§ **Work instruction 1**
According to the pain-reduction article, how many patients' records did the investigators use?
§ **Work instruction 2**
From the pain-reduction article, reproduce the passage that begins at the words "The average length" and stops after "scores (P< .001).".
§ **Work instruction 3**
Condense the paragraph of the pain-reduction article that opens with "The analgaesic effectiveness of a treatment" into a short list, keeping its main facts.

§ **Given passage**
By Erik MacLaren, PhD
Pain-intensity reductions calculated from pre- and post-treatment assessments are only modestly correlated with patient-reported pain reductions, according to results of a retrospective analysis presented here at the 35th Annual Meeting of the American Academy of Pain Medicine (AAPM).
The analgaesic effectiveness of a treatment can be determined by 2 methods. First, a calculated percentage of pain reduction (CPPR) can be determined using the change between pre- and post-treatment pain scores on the Numerical Rating Scale (NRS) or the Visual Analogue Scale (VAS). Alternatively, patient-reported percentage pain reduction (PRPPR) can be used to assess treatment-related changes in pain.
N. Nick Knezevic, MD, PhD, Advocate Illinois Masonic Medical Center, Chicago, Illinois, and colleagues assessed the correlation between CPPR and PRPPR using the records of 803 patients from their institution who were treated for chronic pain and followed for at least 1 year.
The average length of follow-up was 30 ± 11.7 months, and all patients in the sample had a significant pain reduction, calculated using NRS scores (P< .001).
The investigators found that the mean NRS decreased from 8.1 ± 1.4 pre-treatment to 4.1 ± 1.9 post-treatment, and the resulting mean CPPR was 49.8 ± 21. The mean PRPPR was 62 ± 20.9.
Using both the intraclass correlation coefficient (ICC) and the concordance correlation coefficient (CCC), and noting that the CPPR and PRPPR diverged by more than 30% in nearly half the sample population, the researchers determined that the correlation between the 2 measures was only moderate.
These results indicate a need for a multi-dimensional, periodic pain assessment for treatment effectiveness that includes components to educate patients and assess the expectations they have around their pain, Dr. Knezevic suggested.
The patient population in this study was predominantly female (60.1%), with a high preponderance of low back pain (69.6%); the average age was 60.1 ± 14.4 years.

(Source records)
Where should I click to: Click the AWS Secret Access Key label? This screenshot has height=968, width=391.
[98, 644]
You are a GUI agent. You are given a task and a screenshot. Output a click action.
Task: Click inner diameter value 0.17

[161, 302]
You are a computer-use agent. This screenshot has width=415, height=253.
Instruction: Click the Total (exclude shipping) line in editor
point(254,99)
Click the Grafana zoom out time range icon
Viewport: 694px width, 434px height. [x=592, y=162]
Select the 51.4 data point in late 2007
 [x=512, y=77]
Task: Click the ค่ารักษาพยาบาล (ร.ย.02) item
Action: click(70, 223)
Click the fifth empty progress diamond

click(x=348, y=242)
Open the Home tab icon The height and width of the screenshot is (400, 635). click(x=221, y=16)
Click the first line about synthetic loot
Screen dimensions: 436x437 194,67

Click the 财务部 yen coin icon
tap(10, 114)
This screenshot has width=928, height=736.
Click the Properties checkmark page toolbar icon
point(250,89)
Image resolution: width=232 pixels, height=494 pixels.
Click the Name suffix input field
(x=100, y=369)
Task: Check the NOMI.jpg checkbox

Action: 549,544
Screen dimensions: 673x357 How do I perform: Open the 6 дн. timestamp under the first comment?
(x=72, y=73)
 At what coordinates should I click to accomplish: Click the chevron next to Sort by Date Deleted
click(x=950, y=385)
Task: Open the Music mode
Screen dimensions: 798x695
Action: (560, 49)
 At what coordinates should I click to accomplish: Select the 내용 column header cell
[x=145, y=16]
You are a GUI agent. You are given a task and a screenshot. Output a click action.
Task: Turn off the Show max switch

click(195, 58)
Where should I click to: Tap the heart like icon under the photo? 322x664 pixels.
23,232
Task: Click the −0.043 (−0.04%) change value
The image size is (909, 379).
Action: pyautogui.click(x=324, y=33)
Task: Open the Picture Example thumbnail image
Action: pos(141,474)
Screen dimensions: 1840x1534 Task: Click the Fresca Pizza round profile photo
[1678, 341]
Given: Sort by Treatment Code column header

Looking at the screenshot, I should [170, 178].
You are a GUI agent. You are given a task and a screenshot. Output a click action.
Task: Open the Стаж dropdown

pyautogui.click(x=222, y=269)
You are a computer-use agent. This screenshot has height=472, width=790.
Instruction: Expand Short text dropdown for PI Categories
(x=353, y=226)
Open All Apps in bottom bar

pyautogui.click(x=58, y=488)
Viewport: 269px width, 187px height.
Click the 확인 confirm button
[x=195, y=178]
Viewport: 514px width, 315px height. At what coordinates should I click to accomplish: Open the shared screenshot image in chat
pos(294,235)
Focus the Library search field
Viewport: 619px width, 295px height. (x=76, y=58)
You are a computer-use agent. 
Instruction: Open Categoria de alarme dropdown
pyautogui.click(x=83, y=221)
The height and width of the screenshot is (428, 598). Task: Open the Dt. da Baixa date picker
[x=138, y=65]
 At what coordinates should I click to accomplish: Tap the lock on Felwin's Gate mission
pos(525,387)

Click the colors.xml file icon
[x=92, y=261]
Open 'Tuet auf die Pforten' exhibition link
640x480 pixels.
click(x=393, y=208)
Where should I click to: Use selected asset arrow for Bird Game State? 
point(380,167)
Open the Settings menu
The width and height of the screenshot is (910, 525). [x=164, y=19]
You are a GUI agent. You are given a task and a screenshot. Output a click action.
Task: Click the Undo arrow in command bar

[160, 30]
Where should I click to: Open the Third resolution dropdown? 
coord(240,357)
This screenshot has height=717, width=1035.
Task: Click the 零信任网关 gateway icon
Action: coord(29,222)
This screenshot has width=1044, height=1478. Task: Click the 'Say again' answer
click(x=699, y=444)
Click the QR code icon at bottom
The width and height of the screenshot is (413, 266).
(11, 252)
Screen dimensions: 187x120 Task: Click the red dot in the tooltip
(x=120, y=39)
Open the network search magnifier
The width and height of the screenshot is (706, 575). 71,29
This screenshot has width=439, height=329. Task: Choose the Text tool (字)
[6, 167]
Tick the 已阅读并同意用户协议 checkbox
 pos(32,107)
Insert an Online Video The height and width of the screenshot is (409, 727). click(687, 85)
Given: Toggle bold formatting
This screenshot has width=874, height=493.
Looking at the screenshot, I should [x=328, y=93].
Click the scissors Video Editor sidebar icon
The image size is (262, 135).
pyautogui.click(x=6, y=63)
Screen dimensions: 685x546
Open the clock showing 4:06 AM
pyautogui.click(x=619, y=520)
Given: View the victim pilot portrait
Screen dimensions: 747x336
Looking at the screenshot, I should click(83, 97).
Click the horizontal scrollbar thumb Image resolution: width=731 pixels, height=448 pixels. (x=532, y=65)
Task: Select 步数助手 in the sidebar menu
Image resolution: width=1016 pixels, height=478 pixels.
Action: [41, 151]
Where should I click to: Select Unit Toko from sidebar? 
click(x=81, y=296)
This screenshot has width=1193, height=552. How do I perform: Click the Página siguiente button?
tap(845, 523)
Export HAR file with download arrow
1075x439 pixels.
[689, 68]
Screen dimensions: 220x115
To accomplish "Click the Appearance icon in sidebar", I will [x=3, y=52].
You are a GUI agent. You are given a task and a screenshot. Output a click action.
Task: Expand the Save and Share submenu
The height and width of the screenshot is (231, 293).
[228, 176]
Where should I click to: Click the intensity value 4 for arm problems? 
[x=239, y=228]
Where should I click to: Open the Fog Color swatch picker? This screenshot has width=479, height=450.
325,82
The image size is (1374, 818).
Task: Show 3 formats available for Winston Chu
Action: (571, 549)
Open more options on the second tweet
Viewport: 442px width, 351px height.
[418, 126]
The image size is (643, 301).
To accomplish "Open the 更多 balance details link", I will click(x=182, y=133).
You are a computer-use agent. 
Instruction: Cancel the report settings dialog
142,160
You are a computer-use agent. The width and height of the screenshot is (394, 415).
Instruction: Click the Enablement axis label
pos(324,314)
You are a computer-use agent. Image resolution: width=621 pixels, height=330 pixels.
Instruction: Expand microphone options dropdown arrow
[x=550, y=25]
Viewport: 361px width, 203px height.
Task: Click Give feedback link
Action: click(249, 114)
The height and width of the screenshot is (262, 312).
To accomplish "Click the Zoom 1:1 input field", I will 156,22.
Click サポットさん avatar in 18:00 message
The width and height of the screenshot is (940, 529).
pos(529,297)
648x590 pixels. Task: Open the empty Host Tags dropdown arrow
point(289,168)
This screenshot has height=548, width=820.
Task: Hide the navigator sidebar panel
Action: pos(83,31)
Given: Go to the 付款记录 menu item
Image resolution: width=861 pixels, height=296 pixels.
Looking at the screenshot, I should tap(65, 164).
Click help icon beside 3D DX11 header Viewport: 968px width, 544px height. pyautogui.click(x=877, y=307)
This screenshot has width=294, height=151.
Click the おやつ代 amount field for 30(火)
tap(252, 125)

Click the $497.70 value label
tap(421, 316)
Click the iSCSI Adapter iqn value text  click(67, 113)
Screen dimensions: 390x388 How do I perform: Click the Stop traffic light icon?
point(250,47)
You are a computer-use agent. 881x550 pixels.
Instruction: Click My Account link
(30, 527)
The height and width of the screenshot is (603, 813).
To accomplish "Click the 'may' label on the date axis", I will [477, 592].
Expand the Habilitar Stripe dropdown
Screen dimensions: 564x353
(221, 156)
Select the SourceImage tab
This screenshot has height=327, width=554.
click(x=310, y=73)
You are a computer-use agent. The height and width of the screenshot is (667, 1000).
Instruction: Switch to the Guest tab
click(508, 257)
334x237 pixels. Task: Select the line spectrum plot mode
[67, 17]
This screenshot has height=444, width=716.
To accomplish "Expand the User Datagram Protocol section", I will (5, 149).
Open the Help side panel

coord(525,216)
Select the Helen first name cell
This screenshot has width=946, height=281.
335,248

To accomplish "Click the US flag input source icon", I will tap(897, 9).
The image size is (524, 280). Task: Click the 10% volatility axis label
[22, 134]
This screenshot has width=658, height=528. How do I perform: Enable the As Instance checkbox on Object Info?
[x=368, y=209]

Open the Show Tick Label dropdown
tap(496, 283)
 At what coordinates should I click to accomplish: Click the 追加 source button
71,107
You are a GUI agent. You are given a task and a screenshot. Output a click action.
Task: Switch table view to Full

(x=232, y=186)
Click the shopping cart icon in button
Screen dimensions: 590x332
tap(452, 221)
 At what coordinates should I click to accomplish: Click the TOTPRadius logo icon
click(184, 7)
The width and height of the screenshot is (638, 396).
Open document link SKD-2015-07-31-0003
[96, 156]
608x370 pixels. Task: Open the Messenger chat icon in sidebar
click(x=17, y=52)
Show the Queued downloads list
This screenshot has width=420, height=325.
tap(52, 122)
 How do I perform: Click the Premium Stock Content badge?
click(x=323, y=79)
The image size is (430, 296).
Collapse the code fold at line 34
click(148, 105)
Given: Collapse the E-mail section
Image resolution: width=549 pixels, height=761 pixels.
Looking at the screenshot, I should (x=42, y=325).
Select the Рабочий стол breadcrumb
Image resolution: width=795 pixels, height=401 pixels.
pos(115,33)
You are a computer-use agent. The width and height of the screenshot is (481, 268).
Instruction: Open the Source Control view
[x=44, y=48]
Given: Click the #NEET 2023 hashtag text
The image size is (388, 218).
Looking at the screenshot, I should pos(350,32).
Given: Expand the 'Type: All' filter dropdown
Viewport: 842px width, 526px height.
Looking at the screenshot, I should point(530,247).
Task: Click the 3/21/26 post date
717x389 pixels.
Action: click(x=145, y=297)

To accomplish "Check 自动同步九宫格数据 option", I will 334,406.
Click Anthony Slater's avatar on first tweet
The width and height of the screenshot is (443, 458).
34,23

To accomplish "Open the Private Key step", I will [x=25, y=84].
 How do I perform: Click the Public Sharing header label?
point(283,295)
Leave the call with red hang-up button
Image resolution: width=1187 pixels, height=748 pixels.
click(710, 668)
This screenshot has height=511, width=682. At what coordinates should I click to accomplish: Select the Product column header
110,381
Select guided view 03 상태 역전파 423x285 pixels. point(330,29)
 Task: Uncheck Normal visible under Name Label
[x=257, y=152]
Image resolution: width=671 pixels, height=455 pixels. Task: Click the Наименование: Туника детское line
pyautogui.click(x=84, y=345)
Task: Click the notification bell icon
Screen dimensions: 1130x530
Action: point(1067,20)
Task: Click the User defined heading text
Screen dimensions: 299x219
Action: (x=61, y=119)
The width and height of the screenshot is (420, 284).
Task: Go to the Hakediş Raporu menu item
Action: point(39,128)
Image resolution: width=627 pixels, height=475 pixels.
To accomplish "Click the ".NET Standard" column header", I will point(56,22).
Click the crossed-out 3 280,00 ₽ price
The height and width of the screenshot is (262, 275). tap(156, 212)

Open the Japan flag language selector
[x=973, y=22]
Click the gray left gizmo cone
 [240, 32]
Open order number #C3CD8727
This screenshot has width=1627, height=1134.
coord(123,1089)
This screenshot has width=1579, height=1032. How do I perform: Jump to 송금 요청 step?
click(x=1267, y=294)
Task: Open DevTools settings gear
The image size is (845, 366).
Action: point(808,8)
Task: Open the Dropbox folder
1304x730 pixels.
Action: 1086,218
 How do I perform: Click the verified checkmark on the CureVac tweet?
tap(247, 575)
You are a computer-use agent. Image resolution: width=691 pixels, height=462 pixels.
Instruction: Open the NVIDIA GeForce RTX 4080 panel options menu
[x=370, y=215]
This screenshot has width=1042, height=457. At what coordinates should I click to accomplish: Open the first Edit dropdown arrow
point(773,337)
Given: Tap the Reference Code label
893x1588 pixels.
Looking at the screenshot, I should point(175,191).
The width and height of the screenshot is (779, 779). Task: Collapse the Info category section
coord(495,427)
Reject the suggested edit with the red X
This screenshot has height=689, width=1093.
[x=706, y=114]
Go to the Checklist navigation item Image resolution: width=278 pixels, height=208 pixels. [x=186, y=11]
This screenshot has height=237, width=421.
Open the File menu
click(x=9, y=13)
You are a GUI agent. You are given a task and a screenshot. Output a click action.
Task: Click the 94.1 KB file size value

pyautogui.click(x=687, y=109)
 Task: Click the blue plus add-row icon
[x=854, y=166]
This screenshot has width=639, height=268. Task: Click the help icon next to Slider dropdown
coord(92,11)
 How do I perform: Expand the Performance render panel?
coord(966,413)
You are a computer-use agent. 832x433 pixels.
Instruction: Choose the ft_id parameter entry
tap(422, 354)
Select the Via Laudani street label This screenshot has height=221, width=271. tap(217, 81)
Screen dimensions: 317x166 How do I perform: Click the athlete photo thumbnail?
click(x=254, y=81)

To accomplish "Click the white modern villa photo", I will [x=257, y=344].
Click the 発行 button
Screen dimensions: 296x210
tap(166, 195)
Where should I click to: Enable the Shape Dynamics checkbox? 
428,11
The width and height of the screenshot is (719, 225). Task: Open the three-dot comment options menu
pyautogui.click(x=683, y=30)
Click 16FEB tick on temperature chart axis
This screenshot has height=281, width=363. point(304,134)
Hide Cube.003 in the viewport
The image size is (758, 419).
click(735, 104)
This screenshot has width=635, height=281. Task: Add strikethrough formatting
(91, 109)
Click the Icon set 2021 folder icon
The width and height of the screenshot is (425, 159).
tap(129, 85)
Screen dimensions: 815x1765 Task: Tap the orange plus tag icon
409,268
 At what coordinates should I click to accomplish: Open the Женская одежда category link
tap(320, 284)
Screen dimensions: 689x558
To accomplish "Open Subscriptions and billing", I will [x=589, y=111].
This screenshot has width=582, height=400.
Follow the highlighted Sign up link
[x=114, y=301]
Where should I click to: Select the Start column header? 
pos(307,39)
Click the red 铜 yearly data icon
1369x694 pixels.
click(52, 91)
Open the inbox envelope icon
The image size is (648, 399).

§ **Written reply 1**
803 patients

§ **Written reply 2**
The average length of follow-up was 30 ± 11.7 months, and all patients in the sample had a significant pain reduction, calculated using NRS scores (P< .001).

§ **Written reply 3**
A treatment's analgesic effectiveness can be determined by 2 methods:
- Calculated percentage of pain reduction (CPPR): the change between pre- and post-treatment pain scores on the Numerical Rating Scale (NRS) or the Visual Analogue Scale (VAS).
- Patient-reported percentage pain reduction (PRPPR): an alternative measure of treatment-related changes in pain.